Missouri's enrollment was just 55 percent of the way toward meeting the goal set by the federal government, Barker said.
Previously released federal figures show Missouri also trailed the national average in the percentage of people who actually picked a health insurance policy after being determined eligible through the online marketplace.
Missouri has an estimated 800,000 residents without health insurance.
Starting this weekend, health care advocates plan "a big push for outreach and enrollment events," Barker said.
At one site in St. Louis, potential insurance applicants can get free tacos and T-shirts while being entertained by rock bands, said Kris Reinertson, a certified application counselor who's involved in the event.

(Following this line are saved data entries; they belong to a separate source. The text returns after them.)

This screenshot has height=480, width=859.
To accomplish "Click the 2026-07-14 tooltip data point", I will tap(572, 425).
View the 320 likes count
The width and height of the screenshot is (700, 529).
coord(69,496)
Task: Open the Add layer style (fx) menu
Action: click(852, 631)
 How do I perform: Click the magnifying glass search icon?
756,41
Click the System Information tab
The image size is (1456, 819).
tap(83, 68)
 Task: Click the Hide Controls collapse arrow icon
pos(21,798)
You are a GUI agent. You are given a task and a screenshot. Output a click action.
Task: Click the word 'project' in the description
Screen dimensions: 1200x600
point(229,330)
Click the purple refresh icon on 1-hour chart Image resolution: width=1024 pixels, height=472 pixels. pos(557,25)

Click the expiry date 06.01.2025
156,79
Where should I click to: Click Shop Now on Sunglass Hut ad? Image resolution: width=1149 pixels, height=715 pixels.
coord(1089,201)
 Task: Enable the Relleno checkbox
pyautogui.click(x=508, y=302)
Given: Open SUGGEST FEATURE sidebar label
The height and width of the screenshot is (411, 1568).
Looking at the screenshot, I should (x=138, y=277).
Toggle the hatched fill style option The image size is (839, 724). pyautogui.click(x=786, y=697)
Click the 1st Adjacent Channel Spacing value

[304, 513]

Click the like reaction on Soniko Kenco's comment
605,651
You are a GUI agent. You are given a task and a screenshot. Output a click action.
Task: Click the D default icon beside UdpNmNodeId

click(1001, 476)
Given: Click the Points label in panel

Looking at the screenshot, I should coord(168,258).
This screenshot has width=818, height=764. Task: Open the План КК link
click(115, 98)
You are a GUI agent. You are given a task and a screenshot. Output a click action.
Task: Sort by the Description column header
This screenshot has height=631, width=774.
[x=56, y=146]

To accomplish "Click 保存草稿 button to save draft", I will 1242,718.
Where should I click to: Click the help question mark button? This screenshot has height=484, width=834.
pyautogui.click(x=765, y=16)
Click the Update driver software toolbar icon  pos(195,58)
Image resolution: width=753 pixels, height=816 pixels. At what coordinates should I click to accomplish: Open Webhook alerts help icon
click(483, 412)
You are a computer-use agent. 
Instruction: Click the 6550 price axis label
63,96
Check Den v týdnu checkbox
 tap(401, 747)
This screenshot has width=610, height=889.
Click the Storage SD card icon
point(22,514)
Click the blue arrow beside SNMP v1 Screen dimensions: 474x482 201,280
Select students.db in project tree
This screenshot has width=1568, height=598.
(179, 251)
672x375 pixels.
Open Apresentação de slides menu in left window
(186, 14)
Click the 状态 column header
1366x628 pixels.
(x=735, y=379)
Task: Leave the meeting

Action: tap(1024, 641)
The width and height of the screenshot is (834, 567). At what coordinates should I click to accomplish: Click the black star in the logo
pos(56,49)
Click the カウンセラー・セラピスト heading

Other Saturday enrollment events will take place at libraries, colleges, churches, medical centers, shopping malls and recreational facilities in rural towns and larger cities alike. Some of the events will have professional tax preparers on hand to provide advice.
The Cover Missouri Coalition, which is a project of the Missouri Foundation for Health, also is rolling out new online and radio advertisements encouraging people to sign up for health insurance. The ads generally feature the benefits of having insurance, not the tax penalty people could pay if they don't, Barker said.
Part of the promotion includes online video testimonials from people who already have signed up through the federally run website, which was plagued by numerous technical problems when it launched last October.
Among those featured is Hudson Harkins, a St. Louis musician who said his insurer planned to raise his health insurance premiums to over $1,000 per month in 2014. Harkins said he instead bought a comparable plan through Missouri's federally run insurance website and is paying just $149 per month because of the subsidies.
"It's lifted a big burden from us," Harkins said in an interview. "I've had it for three months now, made three payments, and everything seems to be working fine."
Although states could choose to operate their own insurance exchanges, more than two-thirds of the states have sites run fully or partly by the federal government. Missouri's Republican-led Legislature referred a measure to the ballot, which voters approved in 2012, that prohibits state officials from setting up an insurance exchange or providing "assistance or resources of any kind" to the federal government to implement one in Missouri.
The insurance marketplaces were a key part of Obama's plan to reduce the ranks of the uninsured. The other prong involved an expansion of Medicaid coverage to low-income adults for which states could receive extra federal money.
Missouri lawmakers have repeatedly defeated efforts to expand adult Medicaid eligibility. A House committee hearing is scheduled Monday on legislation that proposes to expand coverage by using the federal Medicaid money to buy private insurance policies for some people.